Evaluation of an experimental botropic antivenom produced with venom blocked with Na2-EDTA

Autores
López, Gisela Lumila; Leiva, Laura Cristina Ana; Fusco, Luciano Sebastian
Año de publicación
2023
Idioma
inglés
Tipo de recurso
documento de conferencia
Estado
versión publicada
Descripción
Snake envenoming is a serious medical problem in tropical developing countries and antivenoms are the only effective therapy. Antisera are produced by immunizing horses with snake venom and adjuvant, usually Freund´s adjuvant. Botropic venoms contain metalloproteinases (SVMPs), responsible for the local effects of envenoming, such as hemorrhage, edema and myotoxicity as well as systemic bleeding. SVMPs represent around 34,2 % of the protein composition from B. diporus venom and causing lesions during the immunization of animals. In search of new processes, focused on animal welfare for the production immunobiologicals, and taking into account that the toxic action of SVMPs is inhibited by Na2-EDTA, in the present work, the immune response of animals inoculated with B.diporus venom blocked with Na2-EDTA was evaluated. For this proposal, the B. diporus venom (1,9 mg/mL) was blocked by Na2-EDTA (200 mM, B.dV/ Na2-EDTA) and used as antigen.

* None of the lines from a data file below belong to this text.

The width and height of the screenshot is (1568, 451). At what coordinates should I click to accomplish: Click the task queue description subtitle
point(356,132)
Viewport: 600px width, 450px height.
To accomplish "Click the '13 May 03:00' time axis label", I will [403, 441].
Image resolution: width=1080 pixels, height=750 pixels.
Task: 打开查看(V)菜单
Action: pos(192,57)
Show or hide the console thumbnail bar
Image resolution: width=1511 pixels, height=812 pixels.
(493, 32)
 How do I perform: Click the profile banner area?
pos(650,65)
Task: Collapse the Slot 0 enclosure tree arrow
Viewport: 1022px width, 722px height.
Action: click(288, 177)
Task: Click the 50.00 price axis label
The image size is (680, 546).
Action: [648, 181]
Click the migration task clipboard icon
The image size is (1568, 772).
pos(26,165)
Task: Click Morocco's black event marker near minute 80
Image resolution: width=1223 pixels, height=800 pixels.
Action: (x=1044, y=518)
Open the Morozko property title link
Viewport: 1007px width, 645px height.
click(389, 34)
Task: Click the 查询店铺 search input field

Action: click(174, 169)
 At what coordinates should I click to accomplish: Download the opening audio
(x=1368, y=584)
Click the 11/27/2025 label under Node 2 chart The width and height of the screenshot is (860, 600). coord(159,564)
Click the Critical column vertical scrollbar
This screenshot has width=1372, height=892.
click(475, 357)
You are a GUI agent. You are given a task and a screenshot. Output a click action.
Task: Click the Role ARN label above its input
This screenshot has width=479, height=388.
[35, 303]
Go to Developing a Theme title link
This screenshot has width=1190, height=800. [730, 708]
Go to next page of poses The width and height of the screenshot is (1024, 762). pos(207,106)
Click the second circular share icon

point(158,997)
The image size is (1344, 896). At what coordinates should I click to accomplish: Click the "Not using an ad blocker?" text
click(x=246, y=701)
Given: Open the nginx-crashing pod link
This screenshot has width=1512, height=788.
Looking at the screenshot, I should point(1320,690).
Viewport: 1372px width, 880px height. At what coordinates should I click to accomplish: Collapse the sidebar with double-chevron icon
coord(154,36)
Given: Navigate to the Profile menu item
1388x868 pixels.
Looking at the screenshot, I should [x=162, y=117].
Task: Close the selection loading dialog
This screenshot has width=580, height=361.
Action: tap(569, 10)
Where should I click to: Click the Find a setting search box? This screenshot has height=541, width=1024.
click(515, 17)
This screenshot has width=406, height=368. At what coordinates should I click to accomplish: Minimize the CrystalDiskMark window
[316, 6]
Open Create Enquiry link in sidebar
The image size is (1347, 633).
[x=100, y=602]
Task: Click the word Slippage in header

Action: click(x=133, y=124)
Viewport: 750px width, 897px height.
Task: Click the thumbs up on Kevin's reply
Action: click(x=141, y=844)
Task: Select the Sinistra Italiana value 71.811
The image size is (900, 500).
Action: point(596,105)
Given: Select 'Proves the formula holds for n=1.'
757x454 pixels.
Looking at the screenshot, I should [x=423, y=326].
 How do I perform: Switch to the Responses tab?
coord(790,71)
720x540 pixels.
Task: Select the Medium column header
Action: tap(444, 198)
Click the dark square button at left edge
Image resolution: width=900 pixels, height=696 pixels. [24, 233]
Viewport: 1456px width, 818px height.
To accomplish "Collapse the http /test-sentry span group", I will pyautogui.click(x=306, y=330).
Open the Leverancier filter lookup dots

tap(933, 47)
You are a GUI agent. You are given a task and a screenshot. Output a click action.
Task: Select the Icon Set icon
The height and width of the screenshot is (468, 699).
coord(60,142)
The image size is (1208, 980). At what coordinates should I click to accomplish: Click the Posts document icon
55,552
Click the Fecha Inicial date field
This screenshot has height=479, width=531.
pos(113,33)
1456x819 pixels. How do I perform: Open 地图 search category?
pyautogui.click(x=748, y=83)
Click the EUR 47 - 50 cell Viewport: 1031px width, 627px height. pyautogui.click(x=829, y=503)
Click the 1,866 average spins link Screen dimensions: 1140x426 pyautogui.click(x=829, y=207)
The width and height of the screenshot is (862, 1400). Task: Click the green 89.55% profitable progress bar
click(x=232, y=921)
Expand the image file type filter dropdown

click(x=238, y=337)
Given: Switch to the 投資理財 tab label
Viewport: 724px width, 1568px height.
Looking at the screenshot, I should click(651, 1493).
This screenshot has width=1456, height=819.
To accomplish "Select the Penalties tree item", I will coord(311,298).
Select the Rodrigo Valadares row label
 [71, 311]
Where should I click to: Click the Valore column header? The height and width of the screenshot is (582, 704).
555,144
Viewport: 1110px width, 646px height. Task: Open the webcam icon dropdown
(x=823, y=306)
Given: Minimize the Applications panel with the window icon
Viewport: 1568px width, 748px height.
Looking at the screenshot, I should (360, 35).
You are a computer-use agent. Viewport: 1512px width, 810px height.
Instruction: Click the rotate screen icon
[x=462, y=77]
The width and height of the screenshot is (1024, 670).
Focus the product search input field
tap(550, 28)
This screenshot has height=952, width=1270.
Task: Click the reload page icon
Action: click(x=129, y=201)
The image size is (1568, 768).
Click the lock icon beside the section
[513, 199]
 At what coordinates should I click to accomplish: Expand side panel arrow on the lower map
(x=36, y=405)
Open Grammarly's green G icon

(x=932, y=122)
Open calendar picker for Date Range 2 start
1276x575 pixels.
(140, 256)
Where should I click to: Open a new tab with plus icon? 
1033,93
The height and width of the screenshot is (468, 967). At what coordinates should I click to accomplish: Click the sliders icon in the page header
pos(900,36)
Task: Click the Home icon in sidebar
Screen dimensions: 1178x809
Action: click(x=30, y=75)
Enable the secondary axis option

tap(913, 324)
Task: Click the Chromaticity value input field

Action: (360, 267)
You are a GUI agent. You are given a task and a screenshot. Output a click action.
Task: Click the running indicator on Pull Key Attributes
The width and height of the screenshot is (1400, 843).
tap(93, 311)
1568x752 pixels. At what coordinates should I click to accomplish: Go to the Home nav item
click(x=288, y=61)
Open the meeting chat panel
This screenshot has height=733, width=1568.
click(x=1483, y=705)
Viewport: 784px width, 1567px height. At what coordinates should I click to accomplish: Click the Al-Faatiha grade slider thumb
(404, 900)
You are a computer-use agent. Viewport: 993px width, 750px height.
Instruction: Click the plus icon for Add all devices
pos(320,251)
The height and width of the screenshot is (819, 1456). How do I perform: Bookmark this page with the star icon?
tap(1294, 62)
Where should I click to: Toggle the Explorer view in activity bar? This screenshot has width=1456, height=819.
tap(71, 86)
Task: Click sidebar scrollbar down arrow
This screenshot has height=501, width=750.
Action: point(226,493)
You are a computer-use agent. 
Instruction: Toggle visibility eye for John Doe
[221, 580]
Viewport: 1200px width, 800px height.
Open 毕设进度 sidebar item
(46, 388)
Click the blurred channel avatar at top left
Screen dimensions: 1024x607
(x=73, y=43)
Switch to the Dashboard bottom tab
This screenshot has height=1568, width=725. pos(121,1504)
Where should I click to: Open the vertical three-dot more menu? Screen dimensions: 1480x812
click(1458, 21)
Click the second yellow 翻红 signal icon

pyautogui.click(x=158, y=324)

Previously to the inoculation, the excess of chelate was removed by molecular exclusion chromatography (Sephadex G-25). Likewise, the venom without inhibitor (B.dV) received the same treatment and in both cases, the effective neutralization of SVMPs using azocasein as substrate was determined. Group of 5 CF-1 mice were immunized subcutaneously on days 0, 15 and 30 with B.dV or B.dV/ Na2-EDTA (7-30μg or 14-60 μg) emulsified with complete Freund?s Adjuvant and incomplete (booster). On days 14, 29, 37 blood samples were collected from the tip of the animals tail and day 45 the final bleeding and the separation of the different sera were performed. These were destined for immunoassays and neutralization assays for proteolytic, indirect hemolytic, and coagulant activity. The results of the enzyme-linked immunosorbent assay showed that both anti-B.dV and anti-B.dV/EDTA serum had high antibody titers (1/74.850 ? 1/186.150) at the end of the immunization protocol. Regarding the Western Blot, the anti-B.dV/EDTA serum recognized the main bands, corresponding to the venom proteins, in a similar way as the anti-B.dV. Additionally, the experimental sera produced showed neutralizing capacity of the main toxic activities tested in vitro. This result shows that Na2-EDTA does not affect the immunogenicity of proteins since animals immunized with B.dV/ Na2-EDTA respond to B.diporus venom in a similar way to animals immunized with venom without inhibitor.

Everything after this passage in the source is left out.